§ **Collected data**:
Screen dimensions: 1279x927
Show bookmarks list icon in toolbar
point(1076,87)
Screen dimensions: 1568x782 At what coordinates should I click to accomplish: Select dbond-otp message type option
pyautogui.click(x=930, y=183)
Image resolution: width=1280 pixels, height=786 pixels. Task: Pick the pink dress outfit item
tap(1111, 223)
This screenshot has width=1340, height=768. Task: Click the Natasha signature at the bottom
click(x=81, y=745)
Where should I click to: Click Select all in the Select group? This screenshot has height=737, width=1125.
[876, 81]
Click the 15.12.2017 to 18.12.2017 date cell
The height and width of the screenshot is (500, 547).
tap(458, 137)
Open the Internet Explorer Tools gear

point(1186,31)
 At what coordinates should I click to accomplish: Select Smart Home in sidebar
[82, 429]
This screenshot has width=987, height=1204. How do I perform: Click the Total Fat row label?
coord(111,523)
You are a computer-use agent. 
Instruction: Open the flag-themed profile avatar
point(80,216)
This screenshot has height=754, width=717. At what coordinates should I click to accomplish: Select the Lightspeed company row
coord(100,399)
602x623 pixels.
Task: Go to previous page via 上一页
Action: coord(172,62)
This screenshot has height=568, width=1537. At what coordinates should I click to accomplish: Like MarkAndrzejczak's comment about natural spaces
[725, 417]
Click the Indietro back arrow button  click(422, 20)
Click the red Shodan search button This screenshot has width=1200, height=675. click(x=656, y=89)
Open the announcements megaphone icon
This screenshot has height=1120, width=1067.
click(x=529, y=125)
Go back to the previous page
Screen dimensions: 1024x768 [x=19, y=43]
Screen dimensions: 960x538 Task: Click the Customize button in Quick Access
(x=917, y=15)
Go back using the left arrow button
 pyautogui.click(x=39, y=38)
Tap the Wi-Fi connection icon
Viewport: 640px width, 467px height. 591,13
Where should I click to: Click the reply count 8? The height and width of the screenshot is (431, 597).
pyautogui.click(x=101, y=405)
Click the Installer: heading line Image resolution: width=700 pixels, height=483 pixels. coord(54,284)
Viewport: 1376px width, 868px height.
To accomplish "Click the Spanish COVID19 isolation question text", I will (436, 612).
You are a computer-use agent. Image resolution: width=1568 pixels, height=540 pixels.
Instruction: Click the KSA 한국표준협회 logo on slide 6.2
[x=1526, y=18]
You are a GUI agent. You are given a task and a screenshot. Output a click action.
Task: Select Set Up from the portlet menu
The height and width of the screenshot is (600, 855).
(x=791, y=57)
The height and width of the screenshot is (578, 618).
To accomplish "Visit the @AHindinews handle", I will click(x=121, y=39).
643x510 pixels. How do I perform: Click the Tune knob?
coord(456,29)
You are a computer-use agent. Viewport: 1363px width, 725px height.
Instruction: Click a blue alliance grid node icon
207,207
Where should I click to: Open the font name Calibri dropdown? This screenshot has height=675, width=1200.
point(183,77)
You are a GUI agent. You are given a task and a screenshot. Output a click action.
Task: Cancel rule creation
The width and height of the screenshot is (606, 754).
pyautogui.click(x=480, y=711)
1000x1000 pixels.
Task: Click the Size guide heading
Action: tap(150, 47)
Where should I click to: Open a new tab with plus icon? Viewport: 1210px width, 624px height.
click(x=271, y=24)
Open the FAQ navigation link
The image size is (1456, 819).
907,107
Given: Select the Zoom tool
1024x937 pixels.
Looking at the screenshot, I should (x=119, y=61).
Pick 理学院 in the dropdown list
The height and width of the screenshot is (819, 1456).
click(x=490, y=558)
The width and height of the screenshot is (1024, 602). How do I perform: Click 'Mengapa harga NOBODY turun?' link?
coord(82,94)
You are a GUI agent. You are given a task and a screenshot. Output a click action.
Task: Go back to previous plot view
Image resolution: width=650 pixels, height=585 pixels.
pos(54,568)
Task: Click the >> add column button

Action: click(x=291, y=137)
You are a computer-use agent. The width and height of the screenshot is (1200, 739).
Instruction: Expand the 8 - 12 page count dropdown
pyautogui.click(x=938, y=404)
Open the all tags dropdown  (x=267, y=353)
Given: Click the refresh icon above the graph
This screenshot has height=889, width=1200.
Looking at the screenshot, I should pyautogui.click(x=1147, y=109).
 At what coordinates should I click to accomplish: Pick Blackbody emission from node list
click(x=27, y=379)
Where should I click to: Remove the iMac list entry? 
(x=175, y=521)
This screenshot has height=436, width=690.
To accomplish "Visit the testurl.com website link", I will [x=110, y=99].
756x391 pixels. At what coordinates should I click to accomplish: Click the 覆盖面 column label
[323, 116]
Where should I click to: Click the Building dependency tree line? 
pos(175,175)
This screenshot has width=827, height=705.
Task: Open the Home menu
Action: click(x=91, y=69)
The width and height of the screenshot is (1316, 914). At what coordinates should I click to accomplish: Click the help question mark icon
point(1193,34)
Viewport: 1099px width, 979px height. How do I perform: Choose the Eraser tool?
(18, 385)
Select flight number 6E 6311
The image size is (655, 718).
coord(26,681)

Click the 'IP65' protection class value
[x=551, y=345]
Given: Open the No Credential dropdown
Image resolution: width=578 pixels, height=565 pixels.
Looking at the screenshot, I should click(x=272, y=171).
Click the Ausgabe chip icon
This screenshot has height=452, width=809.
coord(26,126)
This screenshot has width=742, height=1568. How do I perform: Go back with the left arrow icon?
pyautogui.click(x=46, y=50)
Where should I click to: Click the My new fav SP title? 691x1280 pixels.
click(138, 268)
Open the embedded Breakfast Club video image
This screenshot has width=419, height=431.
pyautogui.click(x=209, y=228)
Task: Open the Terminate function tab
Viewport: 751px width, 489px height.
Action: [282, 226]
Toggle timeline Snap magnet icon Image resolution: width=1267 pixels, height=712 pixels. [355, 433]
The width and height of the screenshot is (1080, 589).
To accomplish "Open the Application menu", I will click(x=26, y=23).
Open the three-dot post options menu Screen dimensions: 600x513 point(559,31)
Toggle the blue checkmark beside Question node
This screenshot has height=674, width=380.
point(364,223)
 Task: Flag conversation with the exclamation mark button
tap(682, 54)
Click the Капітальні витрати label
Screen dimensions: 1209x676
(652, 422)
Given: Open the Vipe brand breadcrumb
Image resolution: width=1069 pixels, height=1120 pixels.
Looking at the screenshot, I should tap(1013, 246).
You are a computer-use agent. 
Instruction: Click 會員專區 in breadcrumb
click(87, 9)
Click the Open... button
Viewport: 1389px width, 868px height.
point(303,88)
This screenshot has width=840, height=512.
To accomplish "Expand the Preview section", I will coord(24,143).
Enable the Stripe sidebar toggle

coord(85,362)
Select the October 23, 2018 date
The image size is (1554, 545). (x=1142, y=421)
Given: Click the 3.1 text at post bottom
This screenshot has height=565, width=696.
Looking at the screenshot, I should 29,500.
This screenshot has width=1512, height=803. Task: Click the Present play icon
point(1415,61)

§ **Assigned task**: Considering only the data above, return the lines in which "computer" occurs.

§ **Written response**:
You are a computer-use agent. 
You are a computer-use agent. Image resolution: width=1568 pixels, height=540 pixels.
You are a computer-use agent. Viewport: 1363px width, 725px height.
You are a computer-use agent. The width and height of the screenshot is (1200, 739).
You are a computer-use agent. 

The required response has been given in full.